_ABOUT THIS EXERCISE_: Below are the records; locate each line with the word "thumb" and copy it.

── DATA IN THIS EXERCISE

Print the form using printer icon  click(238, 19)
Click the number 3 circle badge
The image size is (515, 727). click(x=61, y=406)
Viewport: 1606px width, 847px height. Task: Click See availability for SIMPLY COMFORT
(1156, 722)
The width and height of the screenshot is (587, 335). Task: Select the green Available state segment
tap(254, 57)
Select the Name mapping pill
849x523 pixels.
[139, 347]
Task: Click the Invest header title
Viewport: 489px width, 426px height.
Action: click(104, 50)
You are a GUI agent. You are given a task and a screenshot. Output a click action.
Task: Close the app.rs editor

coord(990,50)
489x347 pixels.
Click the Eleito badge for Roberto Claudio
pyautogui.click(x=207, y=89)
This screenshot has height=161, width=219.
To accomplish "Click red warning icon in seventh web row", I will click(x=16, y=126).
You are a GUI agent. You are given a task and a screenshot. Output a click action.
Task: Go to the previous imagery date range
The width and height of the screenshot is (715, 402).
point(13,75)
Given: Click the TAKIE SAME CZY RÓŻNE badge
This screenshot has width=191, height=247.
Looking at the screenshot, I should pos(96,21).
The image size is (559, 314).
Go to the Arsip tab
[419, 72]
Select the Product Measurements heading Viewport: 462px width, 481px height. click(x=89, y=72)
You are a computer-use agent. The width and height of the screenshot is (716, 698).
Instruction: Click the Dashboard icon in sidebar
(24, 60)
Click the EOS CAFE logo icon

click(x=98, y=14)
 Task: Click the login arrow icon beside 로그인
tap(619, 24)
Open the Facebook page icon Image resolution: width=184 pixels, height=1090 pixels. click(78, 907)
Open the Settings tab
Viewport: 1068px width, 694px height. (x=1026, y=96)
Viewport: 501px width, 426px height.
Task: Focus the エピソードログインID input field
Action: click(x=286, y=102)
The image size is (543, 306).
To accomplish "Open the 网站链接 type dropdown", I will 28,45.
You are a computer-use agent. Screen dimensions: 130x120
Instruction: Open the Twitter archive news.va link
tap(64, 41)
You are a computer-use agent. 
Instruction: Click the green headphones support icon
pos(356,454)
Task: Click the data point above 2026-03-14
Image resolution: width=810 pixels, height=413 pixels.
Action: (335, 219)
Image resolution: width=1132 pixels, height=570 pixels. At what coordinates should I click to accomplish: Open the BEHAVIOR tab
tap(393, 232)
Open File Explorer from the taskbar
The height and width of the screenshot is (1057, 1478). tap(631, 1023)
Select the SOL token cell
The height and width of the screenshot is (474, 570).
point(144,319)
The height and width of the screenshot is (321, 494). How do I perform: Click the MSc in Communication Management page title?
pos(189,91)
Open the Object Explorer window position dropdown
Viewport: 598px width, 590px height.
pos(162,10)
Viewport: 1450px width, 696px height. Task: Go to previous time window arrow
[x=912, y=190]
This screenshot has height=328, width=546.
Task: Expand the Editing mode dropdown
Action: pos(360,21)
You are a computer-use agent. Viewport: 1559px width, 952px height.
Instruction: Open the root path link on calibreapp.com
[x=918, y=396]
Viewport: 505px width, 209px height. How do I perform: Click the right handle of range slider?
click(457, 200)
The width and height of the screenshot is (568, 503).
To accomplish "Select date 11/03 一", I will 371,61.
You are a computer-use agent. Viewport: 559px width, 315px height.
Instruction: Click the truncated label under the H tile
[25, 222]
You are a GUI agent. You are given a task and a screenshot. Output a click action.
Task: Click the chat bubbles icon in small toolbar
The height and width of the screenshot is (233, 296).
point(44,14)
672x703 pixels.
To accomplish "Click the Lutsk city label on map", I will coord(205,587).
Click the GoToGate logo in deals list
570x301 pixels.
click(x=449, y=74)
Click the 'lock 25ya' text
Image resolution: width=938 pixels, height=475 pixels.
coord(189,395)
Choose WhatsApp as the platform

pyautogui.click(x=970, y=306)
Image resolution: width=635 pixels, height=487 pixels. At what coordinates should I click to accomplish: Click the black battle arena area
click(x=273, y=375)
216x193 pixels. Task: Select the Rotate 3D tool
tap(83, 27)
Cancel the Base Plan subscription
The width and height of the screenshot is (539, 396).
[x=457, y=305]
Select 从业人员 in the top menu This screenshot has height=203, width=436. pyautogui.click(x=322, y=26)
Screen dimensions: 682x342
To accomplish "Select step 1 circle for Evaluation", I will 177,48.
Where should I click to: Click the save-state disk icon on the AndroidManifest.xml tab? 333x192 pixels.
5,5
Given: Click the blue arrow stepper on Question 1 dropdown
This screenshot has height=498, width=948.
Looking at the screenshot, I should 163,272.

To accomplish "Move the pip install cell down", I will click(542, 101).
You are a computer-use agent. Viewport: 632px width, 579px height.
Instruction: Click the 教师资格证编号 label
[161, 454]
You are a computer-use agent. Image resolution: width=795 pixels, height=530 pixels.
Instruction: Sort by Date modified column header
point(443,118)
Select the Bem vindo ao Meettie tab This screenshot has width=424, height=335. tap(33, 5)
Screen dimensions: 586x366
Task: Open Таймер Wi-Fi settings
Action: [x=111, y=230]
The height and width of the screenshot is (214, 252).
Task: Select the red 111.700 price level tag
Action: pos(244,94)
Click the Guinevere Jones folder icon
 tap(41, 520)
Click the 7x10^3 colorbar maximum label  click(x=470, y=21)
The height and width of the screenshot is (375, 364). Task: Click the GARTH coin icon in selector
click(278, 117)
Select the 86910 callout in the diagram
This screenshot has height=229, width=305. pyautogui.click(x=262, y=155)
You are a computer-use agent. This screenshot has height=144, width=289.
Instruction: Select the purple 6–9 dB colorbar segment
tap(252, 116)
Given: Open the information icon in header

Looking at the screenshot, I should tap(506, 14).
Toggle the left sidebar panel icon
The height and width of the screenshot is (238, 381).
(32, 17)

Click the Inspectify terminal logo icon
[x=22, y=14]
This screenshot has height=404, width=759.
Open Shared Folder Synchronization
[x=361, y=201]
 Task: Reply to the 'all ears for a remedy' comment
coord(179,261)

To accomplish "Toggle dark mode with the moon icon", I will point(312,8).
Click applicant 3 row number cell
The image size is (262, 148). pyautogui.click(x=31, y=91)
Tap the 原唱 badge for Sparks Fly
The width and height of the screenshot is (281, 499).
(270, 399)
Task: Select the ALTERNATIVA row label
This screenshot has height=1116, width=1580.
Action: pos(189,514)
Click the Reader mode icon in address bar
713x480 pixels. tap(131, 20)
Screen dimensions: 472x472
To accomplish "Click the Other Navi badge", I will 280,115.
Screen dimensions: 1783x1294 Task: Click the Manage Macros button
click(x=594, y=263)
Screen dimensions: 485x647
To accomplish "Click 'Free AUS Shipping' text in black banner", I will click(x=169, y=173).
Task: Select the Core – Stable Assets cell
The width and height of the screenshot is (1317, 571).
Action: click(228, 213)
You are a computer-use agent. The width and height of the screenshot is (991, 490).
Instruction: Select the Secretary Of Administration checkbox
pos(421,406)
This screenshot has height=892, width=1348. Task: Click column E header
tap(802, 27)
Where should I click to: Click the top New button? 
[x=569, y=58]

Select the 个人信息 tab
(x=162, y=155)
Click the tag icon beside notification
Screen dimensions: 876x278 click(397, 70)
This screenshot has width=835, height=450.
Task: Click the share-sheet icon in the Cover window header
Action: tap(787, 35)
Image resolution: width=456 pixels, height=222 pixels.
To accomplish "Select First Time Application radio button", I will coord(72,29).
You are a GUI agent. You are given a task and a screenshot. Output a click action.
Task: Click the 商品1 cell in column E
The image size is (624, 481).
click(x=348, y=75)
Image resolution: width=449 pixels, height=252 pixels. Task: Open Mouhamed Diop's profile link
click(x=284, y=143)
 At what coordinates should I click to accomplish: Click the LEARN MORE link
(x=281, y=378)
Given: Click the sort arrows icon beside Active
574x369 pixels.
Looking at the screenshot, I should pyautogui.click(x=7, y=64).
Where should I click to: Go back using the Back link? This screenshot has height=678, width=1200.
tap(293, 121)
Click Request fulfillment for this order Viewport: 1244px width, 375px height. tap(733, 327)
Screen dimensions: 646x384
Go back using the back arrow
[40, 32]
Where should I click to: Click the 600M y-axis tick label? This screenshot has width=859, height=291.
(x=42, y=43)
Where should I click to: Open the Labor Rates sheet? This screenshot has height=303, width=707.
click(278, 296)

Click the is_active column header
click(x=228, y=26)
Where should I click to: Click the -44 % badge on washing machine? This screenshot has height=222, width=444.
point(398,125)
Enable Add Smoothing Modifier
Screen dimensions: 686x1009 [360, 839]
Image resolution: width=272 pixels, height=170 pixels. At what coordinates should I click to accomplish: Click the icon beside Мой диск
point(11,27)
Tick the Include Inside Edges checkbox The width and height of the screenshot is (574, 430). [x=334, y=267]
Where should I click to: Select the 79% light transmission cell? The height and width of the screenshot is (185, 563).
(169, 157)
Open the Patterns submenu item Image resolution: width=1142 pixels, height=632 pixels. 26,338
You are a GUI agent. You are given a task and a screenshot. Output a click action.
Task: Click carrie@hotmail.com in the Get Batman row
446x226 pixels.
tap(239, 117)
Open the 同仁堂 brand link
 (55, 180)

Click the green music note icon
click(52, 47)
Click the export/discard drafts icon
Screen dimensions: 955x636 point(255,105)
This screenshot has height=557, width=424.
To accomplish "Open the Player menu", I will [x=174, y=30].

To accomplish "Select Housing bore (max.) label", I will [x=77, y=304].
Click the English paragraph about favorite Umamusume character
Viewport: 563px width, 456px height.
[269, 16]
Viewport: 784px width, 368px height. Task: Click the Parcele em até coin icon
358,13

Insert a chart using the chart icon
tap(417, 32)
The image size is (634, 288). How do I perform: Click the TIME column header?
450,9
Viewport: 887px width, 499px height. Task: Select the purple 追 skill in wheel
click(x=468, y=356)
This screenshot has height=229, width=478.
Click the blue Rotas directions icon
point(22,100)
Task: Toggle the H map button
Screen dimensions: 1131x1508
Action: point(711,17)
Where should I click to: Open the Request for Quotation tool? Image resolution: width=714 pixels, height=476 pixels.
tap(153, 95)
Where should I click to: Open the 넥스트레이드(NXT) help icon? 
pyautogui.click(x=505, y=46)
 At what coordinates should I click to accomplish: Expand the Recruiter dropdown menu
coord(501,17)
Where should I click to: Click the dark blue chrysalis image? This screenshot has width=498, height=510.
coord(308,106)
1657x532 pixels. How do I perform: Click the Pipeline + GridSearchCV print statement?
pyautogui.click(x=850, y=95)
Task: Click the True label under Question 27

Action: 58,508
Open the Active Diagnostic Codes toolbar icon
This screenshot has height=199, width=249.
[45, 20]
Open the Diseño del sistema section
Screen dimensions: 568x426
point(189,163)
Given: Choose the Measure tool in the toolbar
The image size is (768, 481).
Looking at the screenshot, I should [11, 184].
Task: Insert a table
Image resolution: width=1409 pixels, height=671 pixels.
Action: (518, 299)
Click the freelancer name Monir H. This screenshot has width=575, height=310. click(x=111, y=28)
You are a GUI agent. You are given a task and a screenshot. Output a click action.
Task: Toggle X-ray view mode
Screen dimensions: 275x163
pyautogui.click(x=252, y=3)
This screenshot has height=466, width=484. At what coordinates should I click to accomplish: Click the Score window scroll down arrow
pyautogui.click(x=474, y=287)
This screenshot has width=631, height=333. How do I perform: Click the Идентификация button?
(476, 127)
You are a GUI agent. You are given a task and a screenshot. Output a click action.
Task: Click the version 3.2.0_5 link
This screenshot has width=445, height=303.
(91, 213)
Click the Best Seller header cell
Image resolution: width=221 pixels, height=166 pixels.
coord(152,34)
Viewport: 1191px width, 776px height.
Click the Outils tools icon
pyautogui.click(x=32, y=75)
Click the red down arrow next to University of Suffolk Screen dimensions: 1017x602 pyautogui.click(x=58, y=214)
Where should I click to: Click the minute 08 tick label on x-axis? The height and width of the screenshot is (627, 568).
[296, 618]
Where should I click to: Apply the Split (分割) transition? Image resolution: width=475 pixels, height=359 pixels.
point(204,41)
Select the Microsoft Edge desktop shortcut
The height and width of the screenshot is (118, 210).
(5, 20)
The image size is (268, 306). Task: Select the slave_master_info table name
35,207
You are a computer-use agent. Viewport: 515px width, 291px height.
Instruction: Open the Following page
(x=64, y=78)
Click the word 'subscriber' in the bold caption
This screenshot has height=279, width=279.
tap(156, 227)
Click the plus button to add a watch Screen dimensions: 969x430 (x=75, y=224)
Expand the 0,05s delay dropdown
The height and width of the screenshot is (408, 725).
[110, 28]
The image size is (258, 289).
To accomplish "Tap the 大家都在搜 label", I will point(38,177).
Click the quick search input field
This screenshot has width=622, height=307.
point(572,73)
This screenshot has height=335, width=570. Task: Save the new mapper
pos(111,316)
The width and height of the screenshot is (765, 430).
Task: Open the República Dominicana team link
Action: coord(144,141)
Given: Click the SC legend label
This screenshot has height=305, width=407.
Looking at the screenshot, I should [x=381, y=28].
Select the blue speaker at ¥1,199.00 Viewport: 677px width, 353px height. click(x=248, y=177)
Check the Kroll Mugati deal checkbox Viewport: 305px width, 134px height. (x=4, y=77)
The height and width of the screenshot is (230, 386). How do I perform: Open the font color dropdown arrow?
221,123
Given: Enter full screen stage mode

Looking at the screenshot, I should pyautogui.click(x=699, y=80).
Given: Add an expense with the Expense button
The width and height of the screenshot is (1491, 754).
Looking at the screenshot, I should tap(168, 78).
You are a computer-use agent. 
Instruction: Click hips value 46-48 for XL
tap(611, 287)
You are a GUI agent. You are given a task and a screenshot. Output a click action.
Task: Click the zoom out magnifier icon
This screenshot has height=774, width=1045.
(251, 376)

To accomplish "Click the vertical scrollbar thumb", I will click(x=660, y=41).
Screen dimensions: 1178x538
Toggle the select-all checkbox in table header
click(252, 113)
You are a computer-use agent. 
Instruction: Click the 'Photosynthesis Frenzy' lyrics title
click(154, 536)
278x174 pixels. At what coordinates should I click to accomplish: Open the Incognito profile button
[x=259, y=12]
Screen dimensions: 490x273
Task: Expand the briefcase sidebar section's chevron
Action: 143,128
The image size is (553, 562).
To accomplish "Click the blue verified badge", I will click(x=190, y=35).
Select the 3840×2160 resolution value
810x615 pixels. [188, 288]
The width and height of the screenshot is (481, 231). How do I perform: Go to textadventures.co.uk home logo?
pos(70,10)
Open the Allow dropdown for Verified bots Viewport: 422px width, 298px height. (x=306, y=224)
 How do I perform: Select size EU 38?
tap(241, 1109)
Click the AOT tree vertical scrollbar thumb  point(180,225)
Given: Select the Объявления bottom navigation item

────

_PROBLEM SOLUTION_:
To accomplish "Click the vertical scrollbar thumb", I will click(x=660, y=41).
Click the AOT tree vertical scrollbar thumb  point(180,225)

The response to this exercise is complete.